Overall the data makes interesting reading. The first thing to note is that the right from the 1980’s there have been “surprise” finalists, clubs such as West Ham in 1980, Sunderland in 1992, Cardiff in 2008 and Portsmouth in 2010.


This is of course part of the magic of cup, the fact that fans of all clubs can dream of a cup win – or at least an appearance in the final – in a way that many – certainly before Leicester’s triumph this year – couldn’t in the league. However, the statistics do not support a theory that the dominant league sides no longer value the cup as they once did. Or else, even if they don’t value it is as highly, they still perform well, indeed often better than they did in the 1980’s and 1990’s. Certainly between 2000 – 2010, it appears that the “big” clubs, those challenging at the higher end of the league, actually appeared to have a vice like grip on the cup, perhaps threatening the old romantic notion that the cup could be won by anyone.


This domination may have been a reflection of the increased squad strength of the more powerful clubs who could afford to rest players and yet still succeed in the cup. Whilst this position has softened a little since 2010, the average league position of the winner is still lower than the 1980’s and 1990’s and Wigan aside, the winner has come from the group of recently successful “big” clubs. Indeed, in some ways, it is at least arguable that with increased competition at the top end of the league and in Europe, the cup is becoming more important to some of the traditional big names who are not actually winning leagues and European titles. This can be reflected by the fact that the 2012 win helped Chelsea rescue a relatively poor league campaign and the 2014 win is rumoured to have helped keep Arsene Wenger in a job after a sustained trophy-less period. This theory is also apparent in the coming final with Louis van Gaal desperate for victory after missing out on Champions League football. Like Wenger before him, victory in 2016 may even keep him in a job.

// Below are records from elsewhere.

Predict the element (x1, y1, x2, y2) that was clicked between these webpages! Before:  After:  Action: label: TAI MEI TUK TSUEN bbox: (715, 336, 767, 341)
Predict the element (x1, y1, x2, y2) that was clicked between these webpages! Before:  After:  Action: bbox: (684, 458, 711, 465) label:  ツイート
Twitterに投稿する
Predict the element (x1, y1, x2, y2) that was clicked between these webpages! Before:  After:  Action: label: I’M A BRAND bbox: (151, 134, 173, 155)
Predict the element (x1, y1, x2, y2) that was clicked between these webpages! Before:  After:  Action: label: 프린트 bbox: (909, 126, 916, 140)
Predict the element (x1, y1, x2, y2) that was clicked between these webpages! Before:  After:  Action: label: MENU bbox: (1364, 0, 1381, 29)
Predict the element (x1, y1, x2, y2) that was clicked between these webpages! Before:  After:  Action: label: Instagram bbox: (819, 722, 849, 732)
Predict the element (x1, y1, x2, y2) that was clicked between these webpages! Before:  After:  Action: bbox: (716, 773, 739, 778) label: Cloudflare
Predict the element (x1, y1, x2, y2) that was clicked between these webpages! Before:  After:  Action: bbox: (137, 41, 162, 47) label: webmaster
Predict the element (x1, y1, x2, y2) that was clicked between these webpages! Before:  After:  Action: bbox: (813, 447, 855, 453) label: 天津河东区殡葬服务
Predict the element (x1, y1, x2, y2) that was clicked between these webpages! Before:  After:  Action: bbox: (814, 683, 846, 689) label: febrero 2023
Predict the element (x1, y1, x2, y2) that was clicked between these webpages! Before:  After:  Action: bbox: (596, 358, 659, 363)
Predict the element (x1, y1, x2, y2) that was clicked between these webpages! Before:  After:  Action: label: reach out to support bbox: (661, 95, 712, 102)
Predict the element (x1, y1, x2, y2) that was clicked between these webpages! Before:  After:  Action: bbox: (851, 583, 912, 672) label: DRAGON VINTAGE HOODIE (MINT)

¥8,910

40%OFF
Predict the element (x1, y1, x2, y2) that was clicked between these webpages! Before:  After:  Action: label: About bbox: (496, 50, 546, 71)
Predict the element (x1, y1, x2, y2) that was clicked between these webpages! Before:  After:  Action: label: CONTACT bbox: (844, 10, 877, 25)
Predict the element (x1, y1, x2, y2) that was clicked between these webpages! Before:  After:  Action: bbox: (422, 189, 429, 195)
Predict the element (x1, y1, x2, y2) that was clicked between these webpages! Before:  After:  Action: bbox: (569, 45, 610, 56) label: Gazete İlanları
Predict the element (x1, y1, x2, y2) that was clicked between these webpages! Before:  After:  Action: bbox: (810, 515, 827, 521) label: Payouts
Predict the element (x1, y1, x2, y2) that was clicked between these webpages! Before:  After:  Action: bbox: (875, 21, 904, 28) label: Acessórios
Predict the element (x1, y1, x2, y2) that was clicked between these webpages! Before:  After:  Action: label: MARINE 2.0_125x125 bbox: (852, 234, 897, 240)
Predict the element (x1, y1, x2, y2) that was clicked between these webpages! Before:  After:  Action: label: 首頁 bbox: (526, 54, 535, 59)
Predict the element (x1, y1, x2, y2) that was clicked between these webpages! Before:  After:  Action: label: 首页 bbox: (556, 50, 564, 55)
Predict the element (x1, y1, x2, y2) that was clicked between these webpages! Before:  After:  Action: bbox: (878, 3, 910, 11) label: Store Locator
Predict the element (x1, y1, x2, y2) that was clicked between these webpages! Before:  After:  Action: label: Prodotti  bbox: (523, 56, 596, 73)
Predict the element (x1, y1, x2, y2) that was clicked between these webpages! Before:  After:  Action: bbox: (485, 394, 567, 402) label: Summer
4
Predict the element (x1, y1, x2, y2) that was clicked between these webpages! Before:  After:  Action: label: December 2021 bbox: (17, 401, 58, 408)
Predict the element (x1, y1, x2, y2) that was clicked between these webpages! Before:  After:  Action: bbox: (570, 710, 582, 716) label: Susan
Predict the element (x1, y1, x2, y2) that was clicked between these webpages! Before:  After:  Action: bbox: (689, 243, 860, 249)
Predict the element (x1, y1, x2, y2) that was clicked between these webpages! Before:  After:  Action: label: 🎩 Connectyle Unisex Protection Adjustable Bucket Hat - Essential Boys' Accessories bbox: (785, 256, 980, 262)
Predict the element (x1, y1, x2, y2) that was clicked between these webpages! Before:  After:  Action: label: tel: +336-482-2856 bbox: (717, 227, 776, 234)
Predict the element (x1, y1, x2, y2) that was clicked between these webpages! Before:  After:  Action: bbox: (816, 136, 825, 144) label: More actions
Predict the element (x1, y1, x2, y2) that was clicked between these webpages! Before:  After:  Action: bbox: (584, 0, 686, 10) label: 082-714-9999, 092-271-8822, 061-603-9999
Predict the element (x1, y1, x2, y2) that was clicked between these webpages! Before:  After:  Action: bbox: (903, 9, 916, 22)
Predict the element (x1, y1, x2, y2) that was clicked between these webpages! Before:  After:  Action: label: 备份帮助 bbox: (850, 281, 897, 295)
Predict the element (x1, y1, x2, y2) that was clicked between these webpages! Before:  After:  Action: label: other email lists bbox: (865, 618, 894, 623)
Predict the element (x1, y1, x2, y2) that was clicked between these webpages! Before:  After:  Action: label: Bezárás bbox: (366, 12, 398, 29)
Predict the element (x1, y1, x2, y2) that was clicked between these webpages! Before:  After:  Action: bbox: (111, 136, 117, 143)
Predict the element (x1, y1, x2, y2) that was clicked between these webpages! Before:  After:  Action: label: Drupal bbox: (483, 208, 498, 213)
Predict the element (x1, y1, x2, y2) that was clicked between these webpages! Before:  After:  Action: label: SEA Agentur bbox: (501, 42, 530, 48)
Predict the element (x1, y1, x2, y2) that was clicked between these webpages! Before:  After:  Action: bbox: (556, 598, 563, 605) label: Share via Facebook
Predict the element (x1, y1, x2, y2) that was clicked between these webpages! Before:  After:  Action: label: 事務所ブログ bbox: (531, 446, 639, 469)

To conclude, the notion of the cup no longer holding the same gravitas to the bigger teams perhaps cannot be judged by solely focusing on the data. The bigger teams – with the notable exception of this season – have tended to become more powerful in recent decades and the emergence of Chelsea and Manchester City as real forces in the domestic game has meant that the league title has become more and more competitive between these select teams. This has in many ways imparted an increased importance to securing an alternative trophy and perhaps therefore explains the fact the winner has on average finished higher up the league than in the past without really seeing any league and cup “doubles”. However, this does not take into account the anecdotal evidence of teams resting players and fielding weakened teams. In this respect, this season’s competition has seen Manchester City fielding a reserve side against Chelsea, and Leicester doing likewise against Tottenham. This highlighted an apparent shared belief that their best chance of success in the Europe and the league respectively would be achieved by not embarking on a long cup run. It therefore appears that whilst the cup retains a real importance to traditionally successfully teams finishing in the top 6 of the league, it has perhaps become something of a “distraction” to those who are actually challenging for the Premier League title.